National Insurance is a separate calculation and applies even when you owe no income tax. If you earn more than £242 per week, your employer will deduct employee National Insurance contributions at 8% on earnings above that threshold.{7HM Revenue & Customs. Rates and Allowances: National Insurance Contributions} For a student earning £300 a week, that’s 8% on the £58 above the threshold, roughly £4.64 per week. These contributions count toward your state pension and other benefit entitlements, so they’re not wasted money even if the deduction is annoying.

What Happens If You Don’t Submit a Starter Checklist

Without a completed Starter Checklist or a P45 from a previous employer, your new employer has no choice but to put you on an emergency tax code. The two most common emergency codes are 0T and BR.{4GOV.UK. Tax Codes – What Your Tax Code Means}

The BR code taxes everything at 20%. The 0T code is often worse: it strips your Personal Allowance entirely, so your pay is taxed from the first pound at progressive rates. On a modest student salary the practical result of 0T is similar to BR, but if you’re earning more, you could see 40% applied to a portion of your pay. Either way, the deductions are far more than most students actually owe.

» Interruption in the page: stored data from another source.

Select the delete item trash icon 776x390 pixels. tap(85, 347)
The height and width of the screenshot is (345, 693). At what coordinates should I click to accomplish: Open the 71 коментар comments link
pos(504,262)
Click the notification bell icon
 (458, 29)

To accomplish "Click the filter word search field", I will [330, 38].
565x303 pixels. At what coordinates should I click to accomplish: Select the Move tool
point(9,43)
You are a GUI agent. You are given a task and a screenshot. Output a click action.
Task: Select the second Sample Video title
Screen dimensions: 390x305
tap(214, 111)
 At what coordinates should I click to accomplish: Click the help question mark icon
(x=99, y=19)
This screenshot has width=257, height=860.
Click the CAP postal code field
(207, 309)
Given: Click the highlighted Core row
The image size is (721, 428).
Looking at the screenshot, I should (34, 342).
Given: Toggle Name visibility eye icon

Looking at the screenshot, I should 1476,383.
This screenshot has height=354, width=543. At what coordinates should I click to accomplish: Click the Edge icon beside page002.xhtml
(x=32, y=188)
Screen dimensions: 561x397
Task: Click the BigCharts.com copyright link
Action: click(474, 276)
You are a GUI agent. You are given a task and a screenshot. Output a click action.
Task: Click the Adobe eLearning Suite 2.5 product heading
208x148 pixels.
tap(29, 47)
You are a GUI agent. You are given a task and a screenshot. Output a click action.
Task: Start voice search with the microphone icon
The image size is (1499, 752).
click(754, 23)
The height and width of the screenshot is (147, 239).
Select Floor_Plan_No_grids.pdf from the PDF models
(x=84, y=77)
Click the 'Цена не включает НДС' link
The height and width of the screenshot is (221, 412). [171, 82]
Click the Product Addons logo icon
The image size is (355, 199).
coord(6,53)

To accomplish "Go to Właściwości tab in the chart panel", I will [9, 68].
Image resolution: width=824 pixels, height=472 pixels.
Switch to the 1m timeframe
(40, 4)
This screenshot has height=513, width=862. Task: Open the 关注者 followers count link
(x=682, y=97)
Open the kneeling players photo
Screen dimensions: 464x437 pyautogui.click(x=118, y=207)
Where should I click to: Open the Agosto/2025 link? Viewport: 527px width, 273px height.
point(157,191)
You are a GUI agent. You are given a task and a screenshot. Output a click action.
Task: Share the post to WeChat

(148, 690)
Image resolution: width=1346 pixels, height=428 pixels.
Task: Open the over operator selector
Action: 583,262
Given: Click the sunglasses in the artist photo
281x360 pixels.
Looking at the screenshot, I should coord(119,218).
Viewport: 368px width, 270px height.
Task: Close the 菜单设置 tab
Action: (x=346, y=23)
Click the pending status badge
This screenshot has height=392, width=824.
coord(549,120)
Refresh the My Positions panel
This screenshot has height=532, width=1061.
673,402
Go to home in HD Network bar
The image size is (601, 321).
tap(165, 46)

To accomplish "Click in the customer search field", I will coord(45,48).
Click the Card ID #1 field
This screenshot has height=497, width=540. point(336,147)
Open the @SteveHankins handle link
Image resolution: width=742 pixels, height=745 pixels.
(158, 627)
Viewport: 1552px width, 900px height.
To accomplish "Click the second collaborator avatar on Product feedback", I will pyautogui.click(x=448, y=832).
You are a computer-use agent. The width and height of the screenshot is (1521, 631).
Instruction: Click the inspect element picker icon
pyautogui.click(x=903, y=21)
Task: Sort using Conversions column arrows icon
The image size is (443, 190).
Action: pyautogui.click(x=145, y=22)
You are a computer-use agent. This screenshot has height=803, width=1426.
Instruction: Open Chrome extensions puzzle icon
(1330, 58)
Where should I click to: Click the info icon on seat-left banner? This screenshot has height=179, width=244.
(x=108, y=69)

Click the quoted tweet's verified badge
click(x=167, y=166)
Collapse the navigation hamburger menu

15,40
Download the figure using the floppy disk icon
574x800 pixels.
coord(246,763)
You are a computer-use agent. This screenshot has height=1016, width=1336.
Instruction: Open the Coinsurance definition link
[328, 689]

Emergency tax is supposed to be temporary. Your employer can correct it as soon as you provide the Starter Checklist, and HMRC will update your code once the RTI data flows through. But “temporary” can stretch to months if you don’t act, and the overpaid tax won’t come back until HMRC reconciles your account or you file a claim.{8GOV.UK. Emergency Tax Codes}

Getting Overtaxed Money Back

If you’ve been taxed too much, there are two main routes to a refund depending on your circumstances.

Automatic Refund After the Tax Year Ends

After each tax year closes on 5 April, HMRC reviews the PAYE data reported by employers and sends you either a P800 tax calculation letter or a Simple Assessment letter if you’ve overpaid. These letters go out between June and the following March. The letter explains how much you’re owed and how to claim it, usually through HMRC’s online service.{9GOV.UK. Tax Overpayments and Underpayments} If you don’t receive a letter but believe you’ve overpaid, you can use HMRC’s online tax checker or contact them directly.{10GOV.UK. Student Jobs: Paying Tax}

Mid-Year Refund Using Form P50

Students who stop working partway through the tax year and return to full-time study don’t have to wait until June. You can claim a refund using form P50 if you’ve been unemployed for at least four weeks, aren’t claiming taxable state benefits, aren’t registered with an employment agency, and don’t expect to return to work before the tax year ends. The quickest method is to claim online through HMRC’s service. You’ll need your National Insurance number, your employer’s PAYE reference, and parts 2 and 3 of your P45. HMRC aims to respond within 14 days of receiving the completed claim.{11GOV.UK. Claim Back Income Tax When You’ve Stopped Working (P50)}

Consequences of an Incorrect Declaration

Choosing the wrong statement on the Starter Checklist isn’t just an administrative headache. If you select Statement A when you actually have another job using your Personal Allowance, you’ll end up with two employers both giving you the tax-free amount, which means you’ll underpay income tax for the year. HMRC will catch this when it reconciles your records, and you’ll receive a bill for the shortfall plus interest at 7.75% on any late balance.{12GOV.UK. HMRC Interest Rates for Late and Early Payments}

A genuine mistake usually results in just the interest charge. But if HMRC determines that you deliberately chose the wrong statement to reduce your tax, penalties range from 20% to 100% of the underpaid amount depending on whether the error was deliberate and whether you disclosed it voluntarily. For most students, the realistic risk is a careless error, not a deliberate one, but the unexpected bill months later can still sting when you’re not earning. Getting the statement right on day one avoids all of this.